Given data section start
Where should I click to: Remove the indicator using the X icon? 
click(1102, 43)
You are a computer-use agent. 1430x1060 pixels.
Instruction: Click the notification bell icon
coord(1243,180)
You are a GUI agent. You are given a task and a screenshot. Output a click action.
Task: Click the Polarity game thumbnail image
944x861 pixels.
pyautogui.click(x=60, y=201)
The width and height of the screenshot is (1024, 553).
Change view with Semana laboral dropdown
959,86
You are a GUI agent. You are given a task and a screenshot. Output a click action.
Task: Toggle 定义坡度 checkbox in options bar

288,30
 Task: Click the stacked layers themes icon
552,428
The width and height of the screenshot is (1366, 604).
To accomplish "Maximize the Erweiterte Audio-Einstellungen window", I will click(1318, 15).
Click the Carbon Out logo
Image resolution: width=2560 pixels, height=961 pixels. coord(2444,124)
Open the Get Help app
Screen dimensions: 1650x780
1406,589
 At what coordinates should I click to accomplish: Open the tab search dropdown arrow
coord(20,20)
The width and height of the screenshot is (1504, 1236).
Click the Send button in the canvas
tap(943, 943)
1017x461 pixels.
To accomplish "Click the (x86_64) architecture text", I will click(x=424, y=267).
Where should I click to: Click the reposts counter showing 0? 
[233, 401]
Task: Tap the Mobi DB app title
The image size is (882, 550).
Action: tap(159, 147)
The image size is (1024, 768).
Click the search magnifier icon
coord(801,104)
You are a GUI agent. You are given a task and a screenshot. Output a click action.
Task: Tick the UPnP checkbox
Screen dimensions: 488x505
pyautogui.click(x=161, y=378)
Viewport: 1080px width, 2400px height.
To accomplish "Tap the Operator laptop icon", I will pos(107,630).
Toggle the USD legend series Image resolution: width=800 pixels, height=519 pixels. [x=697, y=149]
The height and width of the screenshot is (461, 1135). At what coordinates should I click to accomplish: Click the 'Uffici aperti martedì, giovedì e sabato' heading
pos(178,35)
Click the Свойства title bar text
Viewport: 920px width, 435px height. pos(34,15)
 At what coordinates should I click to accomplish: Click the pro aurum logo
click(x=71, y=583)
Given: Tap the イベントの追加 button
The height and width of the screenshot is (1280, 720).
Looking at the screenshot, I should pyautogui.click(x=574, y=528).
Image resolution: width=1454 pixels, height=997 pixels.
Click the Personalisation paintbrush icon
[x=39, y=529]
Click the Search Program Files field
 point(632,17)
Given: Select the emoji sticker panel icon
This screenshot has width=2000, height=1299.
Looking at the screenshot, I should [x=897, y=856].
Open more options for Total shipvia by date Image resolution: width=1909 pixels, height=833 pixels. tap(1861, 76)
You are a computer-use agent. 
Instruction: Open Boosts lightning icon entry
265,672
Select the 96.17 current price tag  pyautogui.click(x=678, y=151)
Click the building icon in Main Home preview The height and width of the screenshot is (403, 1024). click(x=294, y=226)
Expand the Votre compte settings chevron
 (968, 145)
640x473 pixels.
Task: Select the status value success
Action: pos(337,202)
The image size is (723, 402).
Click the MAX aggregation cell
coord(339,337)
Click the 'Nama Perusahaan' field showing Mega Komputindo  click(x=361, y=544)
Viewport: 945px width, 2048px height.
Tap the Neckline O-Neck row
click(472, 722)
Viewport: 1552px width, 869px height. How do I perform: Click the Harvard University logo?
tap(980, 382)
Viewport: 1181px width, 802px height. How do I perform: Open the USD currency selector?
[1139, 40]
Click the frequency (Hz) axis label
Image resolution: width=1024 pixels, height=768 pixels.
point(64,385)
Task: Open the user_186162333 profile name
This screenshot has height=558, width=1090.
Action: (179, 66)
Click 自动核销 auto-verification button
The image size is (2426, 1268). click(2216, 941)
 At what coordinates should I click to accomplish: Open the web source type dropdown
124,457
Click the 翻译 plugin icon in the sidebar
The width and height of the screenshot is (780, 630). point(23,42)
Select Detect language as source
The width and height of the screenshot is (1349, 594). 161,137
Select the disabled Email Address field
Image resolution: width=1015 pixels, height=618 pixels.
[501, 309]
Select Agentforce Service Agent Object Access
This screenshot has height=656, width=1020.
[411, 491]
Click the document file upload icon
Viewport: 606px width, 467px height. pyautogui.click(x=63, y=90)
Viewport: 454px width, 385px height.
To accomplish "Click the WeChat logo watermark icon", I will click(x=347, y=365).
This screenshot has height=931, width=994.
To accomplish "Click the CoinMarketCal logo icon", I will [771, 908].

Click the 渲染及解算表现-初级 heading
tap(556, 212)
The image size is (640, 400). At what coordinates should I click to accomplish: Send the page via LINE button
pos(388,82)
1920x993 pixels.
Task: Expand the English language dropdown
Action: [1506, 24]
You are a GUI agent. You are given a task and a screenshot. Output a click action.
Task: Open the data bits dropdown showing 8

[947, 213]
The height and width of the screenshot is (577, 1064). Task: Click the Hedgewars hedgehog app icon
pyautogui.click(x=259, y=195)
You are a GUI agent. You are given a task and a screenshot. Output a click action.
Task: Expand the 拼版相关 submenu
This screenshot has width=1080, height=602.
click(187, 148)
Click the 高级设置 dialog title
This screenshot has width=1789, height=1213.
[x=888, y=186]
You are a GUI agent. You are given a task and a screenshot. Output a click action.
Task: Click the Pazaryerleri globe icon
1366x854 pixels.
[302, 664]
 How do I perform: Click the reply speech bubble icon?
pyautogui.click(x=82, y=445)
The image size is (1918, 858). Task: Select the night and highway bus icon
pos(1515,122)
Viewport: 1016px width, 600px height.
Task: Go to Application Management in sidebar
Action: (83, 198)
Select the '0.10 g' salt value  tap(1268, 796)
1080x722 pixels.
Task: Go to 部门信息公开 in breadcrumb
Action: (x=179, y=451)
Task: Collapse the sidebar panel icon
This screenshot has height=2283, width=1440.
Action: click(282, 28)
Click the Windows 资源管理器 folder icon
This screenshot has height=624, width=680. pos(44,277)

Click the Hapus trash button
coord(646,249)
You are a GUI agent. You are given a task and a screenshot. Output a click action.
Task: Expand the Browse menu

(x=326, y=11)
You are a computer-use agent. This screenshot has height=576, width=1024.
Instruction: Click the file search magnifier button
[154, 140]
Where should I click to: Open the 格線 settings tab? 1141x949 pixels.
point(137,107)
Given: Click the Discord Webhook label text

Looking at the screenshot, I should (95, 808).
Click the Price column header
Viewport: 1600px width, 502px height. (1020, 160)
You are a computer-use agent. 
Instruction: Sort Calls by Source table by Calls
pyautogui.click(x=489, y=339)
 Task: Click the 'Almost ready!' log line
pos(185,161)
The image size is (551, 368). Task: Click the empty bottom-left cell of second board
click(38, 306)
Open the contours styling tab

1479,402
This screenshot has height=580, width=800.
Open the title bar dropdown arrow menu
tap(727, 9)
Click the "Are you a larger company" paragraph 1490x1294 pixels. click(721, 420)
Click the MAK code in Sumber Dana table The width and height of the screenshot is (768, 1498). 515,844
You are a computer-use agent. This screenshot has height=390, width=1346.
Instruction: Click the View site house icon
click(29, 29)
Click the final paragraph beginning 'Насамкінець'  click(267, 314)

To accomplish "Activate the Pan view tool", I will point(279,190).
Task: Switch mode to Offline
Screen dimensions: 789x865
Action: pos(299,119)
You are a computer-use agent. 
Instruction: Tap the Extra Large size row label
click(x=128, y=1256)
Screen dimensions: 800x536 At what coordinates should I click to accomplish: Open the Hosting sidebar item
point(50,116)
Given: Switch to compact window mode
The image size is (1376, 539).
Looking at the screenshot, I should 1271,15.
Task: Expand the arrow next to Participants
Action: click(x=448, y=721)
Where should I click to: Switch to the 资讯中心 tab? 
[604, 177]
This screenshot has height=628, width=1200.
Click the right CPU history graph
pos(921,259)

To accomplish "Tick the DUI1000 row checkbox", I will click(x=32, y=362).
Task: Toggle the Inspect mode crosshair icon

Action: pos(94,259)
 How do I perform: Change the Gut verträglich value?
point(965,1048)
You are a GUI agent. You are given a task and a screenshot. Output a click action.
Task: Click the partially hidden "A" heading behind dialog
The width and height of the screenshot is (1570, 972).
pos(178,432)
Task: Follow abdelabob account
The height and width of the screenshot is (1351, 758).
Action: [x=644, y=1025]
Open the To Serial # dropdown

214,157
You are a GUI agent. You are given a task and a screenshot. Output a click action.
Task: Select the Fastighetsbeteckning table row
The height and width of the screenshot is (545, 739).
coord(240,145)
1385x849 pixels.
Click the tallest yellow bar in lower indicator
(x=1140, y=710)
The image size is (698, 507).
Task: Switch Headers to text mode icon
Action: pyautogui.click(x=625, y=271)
Given data section end
■ Brief ■
Using the records given above, list every line that includes the word "paragraph".

■ Your response ■
Click the "Are you a larger company" paragraph 1490x1294 pixels. click(721, 420)
Click the final paragraph beginning 'Насамкінець'  click(267, 314)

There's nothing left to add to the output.